PASSAGE FOR REVIEW -
——————

The average erect penis is about 5.1 to 5.5 inches long (13.1 to 13.9 cm), depending on which large-scale study you reference. For girth, the average erect circumference is about 4.6 inches (11.7 cm). These numbers come from systematic reviews combining data from thousands of men measured by clinicians, not self-reported surveys.
Erect Length and Girth
Two major meta-analyses provide the most reliable benchmarks. A 2015 review published in BJU International compiled measurements from over 15,500 men across 20 studies and found a mean erect length of 5.16 inches (13.12 cm) with a standard deviation of about 0.65 inches. That standard deviation means roughly 68% of men fall between 4.5 and 5.8 inches erect. Erect circumference in that same review averaged 4.59 inches (11.66 cm).
A more recent meta-analysis in The Journal of Urology, covering 75 studies and nearly 56,000 men from 1942 to 2021, found a slightly higher pooled mean erect length of 5.49 inches (13.93 cm). That study also reported a notable trend: average erect length appears to have increased by about 24% over the past three decades, a finding researchers flagged as potentially linked to earlier puberty onset or other environmental factors. Flaccid and stretched measurements did not show the same trend.
Flaccid Measurements
Flaccid size varies far more than erect size and is a poor predictor of erect length. The BJU International review found an average flaccid length of 3.6 inches (9.16 cm) and an average flaccid girth of 3.7 inches (9.31 cm). These numbers shift throughout the day based on temperature, stress, physical activity, and blood flow. A penis can look noticeably different in a cold room versus after a warm shower, which is one reason clinicians don’t consider flaccid size especially meaningful.

——————

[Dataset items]
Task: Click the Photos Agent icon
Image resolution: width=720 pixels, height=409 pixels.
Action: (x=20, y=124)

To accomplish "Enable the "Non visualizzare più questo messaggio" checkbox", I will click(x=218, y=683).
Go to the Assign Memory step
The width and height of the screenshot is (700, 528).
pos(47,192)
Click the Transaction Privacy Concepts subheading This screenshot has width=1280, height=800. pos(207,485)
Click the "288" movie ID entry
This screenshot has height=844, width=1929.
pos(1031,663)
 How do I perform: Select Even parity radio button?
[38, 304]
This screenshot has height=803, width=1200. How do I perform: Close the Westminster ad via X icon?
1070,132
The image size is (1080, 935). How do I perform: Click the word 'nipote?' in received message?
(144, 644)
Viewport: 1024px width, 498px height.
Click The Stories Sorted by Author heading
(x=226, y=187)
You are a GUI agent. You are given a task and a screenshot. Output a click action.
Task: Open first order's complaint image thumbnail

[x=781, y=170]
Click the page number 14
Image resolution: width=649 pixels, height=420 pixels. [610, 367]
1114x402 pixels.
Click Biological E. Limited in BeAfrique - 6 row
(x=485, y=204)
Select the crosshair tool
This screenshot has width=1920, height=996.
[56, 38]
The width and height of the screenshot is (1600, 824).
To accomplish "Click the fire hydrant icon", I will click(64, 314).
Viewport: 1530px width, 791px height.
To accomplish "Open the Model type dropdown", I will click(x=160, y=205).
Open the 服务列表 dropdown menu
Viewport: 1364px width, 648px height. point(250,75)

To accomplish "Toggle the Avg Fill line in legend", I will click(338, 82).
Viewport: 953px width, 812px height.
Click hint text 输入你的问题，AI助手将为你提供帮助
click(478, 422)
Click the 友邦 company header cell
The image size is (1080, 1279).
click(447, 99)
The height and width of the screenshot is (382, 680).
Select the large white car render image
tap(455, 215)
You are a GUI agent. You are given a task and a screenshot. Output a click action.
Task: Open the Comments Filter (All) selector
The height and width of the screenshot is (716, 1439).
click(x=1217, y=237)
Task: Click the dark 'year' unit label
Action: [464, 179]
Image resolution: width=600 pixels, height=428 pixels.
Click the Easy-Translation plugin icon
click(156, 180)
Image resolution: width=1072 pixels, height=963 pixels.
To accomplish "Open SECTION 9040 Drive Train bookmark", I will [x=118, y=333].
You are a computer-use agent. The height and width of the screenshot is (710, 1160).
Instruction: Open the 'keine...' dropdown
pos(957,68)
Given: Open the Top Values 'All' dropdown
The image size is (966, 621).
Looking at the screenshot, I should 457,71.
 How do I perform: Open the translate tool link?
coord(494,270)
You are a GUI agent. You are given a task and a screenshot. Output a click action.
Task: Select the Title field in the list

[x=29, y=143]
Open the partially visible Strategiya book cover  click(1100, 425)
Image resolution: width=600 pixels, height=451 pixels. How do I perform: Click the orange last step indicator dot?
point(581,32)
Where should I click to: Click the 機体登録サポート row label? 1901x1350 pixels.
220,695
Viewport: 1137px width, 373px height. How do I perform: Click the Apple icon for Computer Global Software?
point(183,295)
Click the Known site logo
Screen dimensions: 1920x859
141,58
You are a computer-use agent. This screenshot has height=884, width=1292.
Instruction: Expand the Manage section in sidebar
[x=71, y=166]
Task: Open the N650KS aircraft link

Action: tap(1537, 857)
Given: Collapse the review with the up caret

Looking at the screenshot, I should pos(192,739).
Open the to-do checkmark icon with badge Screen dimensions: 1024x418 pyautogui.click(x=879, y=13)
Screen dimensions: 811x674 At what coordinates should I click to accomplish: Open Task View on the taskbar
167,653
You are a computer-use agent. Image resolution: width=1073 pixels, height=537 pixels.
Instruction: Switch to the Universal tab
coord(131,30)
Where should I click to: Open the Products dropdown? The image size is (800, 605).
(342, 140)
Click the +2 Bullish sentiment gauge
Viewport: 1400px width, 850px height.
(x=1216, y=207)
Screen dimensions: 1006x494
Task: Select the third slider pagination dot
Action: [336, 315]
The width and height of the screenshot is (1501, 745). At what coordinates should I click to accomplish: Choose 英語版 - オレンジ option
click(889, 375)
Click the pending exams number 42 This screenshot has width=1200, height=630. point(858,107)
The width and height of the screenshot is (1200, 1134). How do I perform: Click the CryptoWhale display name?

——————

USING THE INFORMATION -
(1) List the factors that the passage on average penis measurements says make flaccid size shift throughout the day.
(2) According to the passage on average penis measurements, what mean erect length did the 2015 BJU International review report?
(3) Continue the passage on average penis measurements from its final sentence.

TASK RESPONSES -
(1) Temperature, stress, physical activity, and blood flow.

(2) 5.16 inches (13.12 cm).

(3)
Some men are “growers,” gaining significant length when erect, while others are “showers,” staying closer to their erect size even when flaccid. Both patterns are completely normal and have no bearing on sexual function.
How to Measure Accurately
Clinical studies use a standardized technique called the bone-pressed method. You place a rigid ruler along the top of the penis where it meets the pubic bone, then press the ruler into the fat pad until it contacts the bone. This eliminates the variable of body fat covering the base and gives a consistent measurement regardless of weight. Length is measured from the pubic bone to the tip. Circumference is measured at the widest point of the shaft using a flexible tape or string.
Self-reported measurements consistently run higher than clinician-measured ones, which is worth keeping in mind if you’re comparing yourself to numbers from online surveys or forums. The studies cited above used trained clinicians taking measurements, which is why they’re considered the gold standard.
What Counts as a Medical Concern
The clinical threshold for micropenis is a stretched length more than 2.5 standard deviations below the mean for age. In adults, that translates to a stretched length below roughly 3.7 inches (9.3 cm). Micropenis is a formal medical diagnosis, typically identified in infancy, and is quite rare. It can be associated with hormonal conditions, and treatment options exist when caught early.
Outside of that narrow clinical definition, there is no medical cutoff where a penis is considered “too small” for normal sexual function. The vaginal canal is typically 3 to 4 inches deep when unaroused, and most nerve endings are concentrated in the outer third. Size within the normal range has little correlation with a partner’s physical satisfaction.
Why Perception Doesn’t Match Reality
Despite most men falling comfortably within the average range, dissatisfaction is surprisingly common. A large survey published in Psychology of Men & Masculinity found that among men who rated their own penis as average, 46% still wanted to be larger. Only 55% of men overall reported being “very satisfied” with their size.
Part of this gap comes from skewed reference points. Pornography selects for outliers. The angle at which you look down at your own body foreshortens your view compared to seeing someone else from the side. And locker-room comparisons involve flaccid size, which, as noted above, varies enormously and doesn’t predict erect size. The result is that many men with perfectly typical measurements convince themselves they’re below average when the data says otherwise.